The delay is a win for the thousands of physicians who submitted comments opposing the changes, complaining that the proposal would penalize doctors who see more complex patients. Doctors also expressed concern that the rates assigned to the proposed codes were too low, discouraging doctors from seeing Medicare patients and creating access challenges.

Along with the two-year delay, CMS also raised base rates, and created an additional code for complex visits. These changes are a win for doctors—and provide time for continued lobbying to permanently forestall implementation.

The 2019 rule also includes several other noteworthy changes that were largely lost in hubbub surrounding E&M visit coding, most of which will be well-received by doctors.

At the top of our list: CMS significantly expanded telemedicine coverage, and will now reimburse for telemedicine and telephone visits for brief check-ins, evaluation of patient-submitted images or remote monitoring data, as well as more comprehensive and preventive care visits. This is a substantial step toward increasing access for the two-thirds of Medicare beneficiaries who are ineligible for telemedicine coverage today. 

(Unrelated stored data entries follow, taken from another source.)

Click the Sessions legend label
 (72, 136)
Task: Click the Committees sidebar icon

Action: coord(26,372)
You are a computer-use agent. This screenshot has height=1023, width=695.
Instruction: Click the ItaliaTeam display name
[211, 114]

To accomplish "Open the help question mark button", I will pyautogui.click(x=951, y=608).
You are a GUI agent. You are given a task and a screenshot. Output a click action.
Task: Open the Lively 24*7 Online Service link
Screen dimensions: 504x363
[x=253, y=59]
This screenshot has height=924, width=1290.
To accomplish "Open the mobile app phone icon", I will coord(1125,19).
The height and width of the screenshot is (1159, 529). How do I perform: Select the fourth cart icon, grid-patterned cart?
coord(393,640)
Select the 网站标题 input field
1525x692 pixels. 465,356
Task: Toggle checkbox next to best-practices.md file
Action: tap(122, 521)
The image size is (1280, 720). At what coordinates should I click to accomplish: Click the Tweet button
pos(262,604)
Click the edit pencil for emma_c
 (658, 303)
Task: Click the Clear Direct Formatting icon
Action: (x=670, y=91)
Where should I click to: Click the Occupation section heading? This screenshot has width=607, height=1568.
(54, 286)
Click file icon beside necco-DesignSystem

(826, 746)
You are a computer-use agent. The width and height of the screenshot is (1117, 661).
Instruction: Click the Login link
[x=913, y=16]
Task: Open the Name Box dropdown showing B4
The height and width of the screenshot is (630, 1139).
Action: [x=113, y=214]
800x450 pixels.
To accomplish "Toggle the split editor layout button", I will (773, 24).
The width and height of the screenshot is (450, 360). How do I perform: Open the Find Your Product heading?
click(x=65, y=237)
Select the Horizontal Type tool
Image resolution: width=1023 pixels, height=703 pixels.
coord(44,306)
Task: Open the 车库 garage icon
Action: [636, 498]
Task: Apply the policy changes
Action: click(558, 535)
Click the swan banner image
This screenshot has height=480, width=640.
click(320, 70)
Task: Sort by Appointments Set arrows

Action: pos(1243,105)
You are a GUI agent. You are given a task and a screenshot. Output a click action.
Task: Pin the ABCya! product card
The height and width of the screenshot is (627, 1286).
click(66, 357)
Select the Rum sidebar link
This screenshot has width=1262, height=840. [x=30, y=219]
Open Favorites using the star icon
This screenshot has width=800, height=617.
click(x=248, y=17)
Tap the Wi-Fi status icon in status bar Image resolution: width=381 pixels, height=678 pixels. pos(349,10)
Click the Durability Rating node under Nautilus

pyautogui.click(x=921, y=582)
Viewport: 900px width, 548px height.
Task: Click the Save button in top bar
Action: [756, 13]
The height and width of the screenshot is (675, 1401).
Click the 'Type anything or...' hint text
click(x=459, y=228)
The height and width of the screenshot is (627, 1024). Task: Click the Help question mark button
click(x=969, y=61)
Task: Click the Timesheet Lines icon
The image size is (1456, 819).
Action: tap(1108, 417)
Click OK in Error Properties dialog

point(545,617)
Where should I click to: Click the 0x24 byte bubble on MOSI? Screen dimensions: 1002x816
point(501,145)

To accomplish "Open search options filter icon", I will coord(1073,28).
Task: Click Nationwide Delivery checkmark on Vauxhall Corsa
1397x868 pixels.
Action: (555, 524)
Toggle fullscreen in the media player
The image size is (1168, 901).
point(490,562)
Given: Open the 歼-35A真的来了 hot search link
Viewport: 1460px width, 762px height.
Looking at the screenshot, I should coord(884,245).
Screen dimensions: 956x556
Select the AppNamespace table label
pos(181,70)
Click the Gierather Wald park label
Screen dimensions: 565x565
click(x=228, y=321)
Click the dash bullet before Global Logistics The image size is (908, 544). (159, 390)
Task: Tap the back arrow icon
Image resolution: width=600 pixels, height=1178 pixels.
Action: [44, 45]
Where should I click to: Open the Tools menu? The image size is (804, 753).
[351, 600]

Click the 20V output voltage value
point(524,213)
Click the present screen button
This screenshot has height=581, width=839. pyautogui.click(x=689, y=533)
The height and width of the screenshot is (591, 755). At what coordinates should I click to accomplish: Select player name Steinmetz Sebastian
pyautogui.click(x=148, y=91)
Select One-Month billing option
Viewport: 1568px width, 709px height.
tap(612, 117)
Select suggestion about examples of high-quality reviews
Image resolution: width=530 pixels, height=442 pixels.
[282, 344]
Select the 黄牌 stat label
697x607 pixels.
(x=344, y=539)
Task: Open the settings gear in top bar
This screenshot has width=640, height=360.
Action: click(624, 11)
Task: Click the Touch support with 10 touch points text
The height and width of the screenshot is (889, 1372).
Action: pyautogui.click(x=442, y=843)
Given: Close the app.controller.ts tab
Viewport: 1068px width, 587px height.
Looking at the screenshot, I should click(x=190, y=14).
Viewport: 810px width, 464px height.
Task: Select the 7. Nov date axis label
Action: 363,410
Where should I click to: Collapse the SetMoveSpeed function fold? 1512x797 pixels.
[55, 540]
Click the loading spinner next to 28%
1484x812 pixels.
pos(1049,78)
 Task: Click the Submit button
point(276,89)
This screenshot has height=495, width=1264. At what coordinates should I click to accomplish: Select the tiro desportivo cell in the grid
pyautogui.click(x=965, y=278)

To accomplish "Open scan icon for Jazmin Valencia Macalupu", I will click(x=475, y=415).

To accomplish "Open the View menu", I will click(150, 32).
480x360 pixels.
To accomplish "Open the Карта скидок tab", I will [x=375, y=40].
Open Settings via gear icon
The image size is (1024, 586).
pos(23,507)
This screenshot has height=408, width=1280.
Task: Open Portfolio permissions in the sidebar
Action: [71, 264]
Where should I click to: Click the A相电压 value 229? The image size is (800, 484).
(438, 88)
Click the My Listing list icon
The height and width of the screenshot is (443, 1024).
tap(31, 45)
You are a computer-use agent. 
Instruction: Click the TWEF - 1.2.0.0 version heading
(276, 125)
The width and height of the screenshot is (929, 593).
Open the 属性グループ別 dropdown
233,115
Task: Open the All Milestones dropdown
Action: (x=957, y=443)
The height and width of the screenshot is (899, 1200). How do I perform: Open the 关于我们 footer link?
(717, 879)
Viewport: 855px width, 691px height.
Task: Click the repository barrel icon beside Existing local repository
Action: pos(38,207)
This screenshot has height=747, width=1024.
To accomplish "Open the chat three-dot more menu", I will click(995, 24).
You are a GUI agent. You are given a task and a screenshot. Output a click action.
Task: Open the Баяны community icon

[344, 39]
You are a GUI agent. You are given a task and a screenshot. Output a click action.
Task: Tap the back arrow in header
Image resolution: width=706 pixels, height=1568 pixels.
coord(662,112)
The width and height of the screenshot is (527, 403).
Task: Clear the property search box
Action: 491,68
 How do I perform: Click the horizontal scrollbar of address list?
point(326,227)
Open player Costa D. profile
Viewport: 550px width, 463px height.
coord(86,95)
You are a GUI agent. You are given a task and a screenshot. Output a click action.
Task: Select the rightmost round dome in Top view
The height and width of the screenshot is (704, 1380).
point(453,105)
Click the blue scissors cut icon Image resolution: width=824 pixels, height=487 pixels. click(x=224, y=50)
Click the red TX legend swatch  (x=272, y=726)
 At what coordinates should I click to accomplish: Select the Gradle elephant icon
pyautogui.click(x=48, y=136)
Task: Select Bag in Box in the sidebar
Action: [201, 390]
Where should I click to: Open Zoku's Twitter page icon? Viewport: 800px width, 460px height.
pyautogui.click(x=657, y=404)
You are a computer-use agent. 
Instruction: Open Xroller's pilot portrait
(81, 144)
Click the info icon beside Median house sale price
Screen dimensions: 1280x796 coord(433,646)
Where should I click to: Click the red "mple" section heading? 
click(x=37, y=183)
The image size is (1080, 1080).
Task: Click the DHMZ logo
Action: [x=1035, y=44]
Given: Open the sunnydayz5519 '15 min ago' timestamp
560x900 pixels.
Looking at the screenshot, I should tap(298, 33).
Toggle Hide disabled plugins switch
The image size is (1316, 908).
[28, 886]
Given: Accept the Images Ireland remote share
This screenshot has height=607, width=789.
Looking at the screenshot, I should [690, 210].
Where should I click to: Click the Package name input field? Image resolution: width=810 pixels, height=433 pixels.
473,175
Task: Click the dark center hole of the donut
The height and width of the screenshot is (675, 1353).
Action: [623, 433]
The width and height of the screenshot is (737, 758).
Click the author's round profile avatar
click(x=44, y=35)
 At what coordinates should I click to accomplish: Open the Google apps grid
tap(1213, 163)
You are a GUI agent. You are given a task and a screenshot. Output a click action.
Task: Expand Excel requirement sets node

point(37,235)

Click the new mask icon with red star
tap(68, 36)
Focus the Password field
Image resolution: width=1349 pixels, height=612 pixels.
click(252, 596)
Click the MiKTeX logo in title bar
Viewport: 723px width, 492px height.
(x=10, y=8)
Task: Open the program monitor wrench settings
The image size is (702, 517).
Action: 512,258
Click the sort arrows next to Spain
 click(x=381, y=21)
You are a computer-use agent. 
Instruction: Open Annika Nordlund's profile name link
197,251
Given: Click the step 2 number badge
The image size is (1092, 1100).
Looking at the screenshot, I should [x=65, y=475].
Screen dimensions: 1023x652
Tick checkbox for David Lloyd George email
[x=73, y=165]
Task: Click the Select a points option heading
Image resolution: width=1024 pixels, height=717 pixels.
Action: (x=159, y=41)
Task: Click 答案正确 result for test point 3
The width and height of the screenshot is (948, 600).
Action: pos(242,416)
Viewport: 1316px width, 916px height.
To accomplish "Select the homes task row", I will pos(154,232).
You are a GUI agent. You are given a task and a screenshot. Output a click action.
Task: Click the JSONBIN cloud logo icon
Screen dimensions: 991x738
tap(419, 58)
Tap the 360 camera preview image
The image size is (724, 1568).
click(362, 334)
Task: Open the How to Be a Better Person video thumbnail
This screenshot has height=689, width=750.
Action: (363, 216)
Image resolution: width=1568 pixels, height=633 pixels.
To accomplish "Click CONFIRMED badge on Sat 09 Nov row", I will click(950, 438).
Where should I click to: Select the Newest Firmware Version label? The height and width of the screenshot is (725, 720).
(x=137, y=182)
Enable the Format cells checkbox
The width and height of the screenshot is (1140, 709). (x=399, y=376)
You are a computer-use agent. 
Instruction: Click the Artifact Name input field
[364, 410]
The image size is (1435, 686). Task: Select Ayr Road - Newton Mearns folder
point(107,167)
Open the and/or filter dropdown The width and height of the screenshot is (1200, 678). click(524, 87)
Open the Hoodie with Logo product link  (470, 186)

We will be continuing to make our way through the details of the rule, and sharing our thoughts on its impact for doctors and health systems. In the longer term, it is worth watching whether continued pressure from doctors postpones further action, and whether the administration will enact changes that could upset the physician base—significantly, the 2021 PFS rule will likely drop in the weeks just before the 2020 Presidential election.